There is a strong pipeline of demand coming from deal sponsors who are looking to use crowdfunding to access debt and equity capital, in addition to interest from investors who want access to institutional quality real estate investments. Fundrise claims to have a 60,000-person wait list of people who have registered online and indicated an interest in investing. In addition, about three fourths of 10,500 active investors on the platform are asking for opportunities to reinvest. “We see the demand now, which is why I say it is that inflection point moment,” says Jenkins.

Fundrise isn’t the only crowdfunding firm that is trying to capitalize on that growing investor appetite. RealtyMogul launched its first crowdfunded REIT, MogulREIT I in August, and the expectation is that more crowdfunding firms will follow suit.

The big focus for crowdfunding firms initially has been offering single asset syndications to accredited investors. Thanks to new legislation that has gone into effect in the past year as part of Regulation A+ and Title III of the JOBS Act, crowdfunding firms are now able to market real estate investment opportunities direct to non-accredited investors. Reg A+ REITs have emerged as a preferred method of marketing to large groups of non-accredited investors due to the tax advantages and efficiencies that the structure offers.

The crowdfunded REITs are structured as Reg A+ offerings, which allows them to raise up to $50 million over a 12-month period from both accredited and non-accredited investors. “There is a huge, huge demand from non-accredited investors to get exposure in commercial real estate, and I think (crowdfunded REITs) are a good vehicle to give them that exposure,” says Jilliene Helman, CEO and co-founder of RealtyMogul.

RealtyMogul currently has about 85,000 registered investors on its platform. Many of them are non-accredited investors who, historically, could not buy into crowdfunded syndications. MogulREIT I is a way to tap into that pool of capital, and it also allows RealtyMogul access to discretionary capital for real estate investing. Target acquisitions for MogulREIT I will be income-producing property with a general goal of building a diversified portfolio across different property types and markets.

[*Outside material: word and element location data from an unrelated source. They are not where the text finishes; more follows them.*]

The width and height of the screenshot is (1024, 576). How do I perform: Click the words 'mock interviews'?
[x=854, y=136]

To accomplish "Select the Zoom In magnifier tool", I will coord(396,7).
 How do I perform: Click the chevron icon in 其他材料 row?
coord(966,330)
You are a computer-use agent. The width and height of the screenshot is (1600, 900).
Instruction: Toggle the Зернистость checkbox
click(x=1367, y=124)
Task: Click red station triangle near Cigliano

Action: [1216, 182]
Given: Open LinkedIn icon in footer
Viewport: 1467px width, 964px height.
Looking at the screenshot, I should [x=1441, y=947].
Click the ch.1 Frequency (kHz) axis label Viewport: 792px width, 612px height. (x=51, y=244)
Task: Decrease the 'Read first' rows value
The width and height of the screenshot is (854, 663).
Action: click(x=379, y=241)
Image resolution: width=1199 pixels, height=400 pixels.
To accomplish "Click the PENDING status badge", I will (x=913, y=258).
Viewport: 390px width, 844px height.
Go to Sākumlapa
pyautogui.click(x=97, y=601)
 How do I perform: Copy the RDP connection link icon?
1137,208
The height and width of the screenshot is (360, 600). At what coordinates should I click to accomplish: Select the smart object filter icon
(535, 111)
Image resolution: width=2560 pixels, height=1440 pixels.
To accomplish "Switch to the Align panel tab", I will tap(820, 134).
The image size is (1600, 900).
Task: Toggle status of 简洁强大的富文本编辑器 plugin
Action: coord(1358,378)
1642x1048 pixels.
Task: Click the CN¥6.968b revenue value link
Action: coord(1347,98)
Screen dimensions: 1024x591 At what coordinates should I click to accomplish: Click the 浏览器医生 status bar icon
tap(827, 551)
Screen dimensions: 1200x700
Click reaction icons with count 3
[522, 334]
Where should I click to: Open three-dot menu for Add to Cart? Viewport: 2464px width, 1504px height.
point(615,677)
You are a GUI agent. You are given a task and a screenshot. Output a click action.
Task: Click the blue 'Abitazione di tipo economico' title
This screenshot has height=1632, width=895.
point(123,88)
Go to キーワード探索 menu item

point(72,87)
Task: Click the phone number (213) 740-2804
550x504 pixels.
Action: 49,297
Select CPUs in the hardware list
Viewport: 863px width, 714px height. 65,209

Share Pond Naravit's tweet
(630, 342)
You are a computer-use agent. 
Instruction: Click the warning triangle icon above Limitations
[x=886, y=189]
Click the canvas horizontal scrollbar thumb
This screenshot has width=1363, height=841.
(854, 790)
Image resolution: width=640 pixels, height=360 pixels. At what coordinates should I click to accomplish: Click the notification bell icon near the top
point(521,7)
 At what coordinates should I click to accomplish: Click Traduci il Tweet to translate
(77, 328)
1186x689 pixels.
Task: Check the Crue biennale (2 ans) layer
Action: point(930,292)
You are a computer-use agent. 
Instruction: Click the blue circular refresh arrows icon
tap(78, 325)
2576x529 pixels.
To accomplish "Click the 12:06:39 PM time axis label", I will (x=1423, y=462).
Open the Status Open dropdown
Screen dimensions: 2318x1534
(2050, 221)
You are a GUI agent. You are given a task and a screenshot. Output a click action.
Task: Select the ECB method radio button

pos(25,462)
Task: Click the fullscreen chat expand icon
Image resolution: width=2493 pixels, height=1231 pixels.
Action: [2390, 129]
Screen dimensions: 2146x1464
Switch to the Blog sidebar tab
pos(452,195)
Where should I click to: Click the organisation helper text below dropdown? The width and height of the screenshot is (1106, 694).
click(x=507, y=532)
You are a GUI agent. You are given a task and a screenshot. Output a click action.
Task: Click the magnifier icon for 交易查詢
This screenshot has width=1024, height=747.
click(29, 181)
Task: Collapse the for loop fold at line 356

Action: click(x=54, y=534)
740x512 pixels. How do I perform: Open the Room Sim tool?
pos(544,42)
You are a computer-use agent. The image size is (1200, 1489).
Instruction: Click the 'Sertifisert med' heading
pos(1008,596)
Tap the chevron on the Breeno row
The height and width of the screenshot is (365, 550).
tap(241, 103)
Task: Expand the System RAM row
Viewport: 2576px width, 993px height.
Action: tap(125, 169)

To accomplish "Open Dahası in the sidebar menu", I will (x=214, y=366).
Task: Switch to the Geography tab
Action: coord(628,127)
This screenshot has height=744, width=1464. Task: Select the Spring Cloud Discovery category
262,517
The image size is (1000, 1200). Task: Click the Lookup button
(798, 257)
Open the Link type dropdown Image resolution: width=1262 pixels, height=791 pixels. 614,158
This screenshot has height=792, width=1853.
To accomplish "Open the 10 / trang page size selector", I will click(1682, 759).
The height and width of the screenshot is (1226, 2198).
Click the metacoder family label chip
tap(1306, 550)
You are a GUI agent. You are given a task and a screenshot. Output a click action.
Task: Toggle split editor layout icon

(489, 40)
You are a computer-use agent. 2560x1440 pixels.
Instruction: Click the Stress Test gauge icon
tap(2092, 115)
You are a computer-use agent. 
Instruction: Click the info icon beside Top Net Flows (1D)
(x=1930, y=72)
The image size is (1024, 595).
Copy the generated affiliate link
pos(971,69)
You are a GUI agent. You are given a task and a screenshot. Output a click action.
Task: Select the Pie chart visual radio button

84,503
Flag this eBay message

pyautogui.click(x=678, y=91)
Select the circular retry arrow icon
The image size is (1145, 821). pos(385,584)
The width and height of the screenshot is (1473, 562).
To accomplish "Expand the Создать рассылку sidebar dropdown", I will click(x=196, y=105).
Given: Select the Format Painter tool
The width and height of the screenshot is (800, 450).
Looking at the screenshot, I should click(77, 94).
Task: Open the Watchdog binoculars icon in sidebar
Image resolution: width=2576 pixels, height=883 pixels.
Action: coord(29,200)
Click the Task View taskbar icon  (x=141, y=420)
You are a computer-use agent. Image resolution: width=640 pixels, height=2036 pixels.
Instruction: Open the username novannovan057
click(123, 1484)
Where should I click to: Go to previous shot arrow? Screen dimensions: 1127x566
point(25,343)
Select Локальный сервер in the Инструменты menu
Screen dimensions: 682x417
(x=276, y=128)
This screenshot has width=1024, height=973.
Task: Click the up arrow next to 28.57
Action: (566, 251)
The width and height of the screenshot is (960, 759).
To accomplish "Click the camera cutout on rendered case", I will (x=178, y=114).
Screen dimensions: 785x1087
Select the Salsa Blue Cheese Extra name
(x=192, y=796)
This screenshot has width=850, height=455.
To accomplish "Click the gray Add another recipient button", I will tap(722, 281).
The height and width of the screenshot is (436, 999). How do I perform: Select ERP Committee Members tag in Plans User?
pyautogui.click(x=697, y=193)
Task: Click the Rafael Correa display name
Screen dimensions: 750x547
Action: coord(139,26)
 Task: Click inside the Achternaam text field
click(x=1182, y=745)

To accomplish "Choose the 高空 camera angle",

Effectively, crowdfunded REITs are similar to non-traded REITs. Crowdfunded REITs don’t have the same volatility or daily liquidity as publicly-traded REITs. Fundrise calculates NAV on a quarterly basis, while MogulREIT I will start calculating NAV in mid-2017 and then quarterly thereafter to establish and maintain share prices for investors.

Crowdfunded REITs are promoting a lower fee structure as a key selling point over non-traded REITs. Crowdfunding firms are selling REIT shares online directly to investors, cutting out the broker-dealer middle man and allowing crowdfunded REITs to offer much lower fees. For example, MogulREIT I has no sales commission and offering expenses are capped at 3 percent. In comparison, non-traded REITs have been widely criticized for heavy front-end fees that historically have reached as much as 10 to 12 percent.

Fundrise has a similar low fee structure, with a 1 percent annual management fee. Direct expenses incurred by its eREITs, such as any accounting or reporting costs, are passed on to investors. The company’s initial Income eREIT focuses on debt or debt-like investments with fixed returns and fixed maturity terms. The company’s Growth eREIT, introduced in April, invests primarily in equity investments.

Investor capital pouring into both funds has exceeded expectations. “For us, that is evidence that people are very eager for alternatives to the very limited investment options that they have today,” says Jenkins. It also is a reflection that people are very comfortable investing in real estate on an online platform, he adds.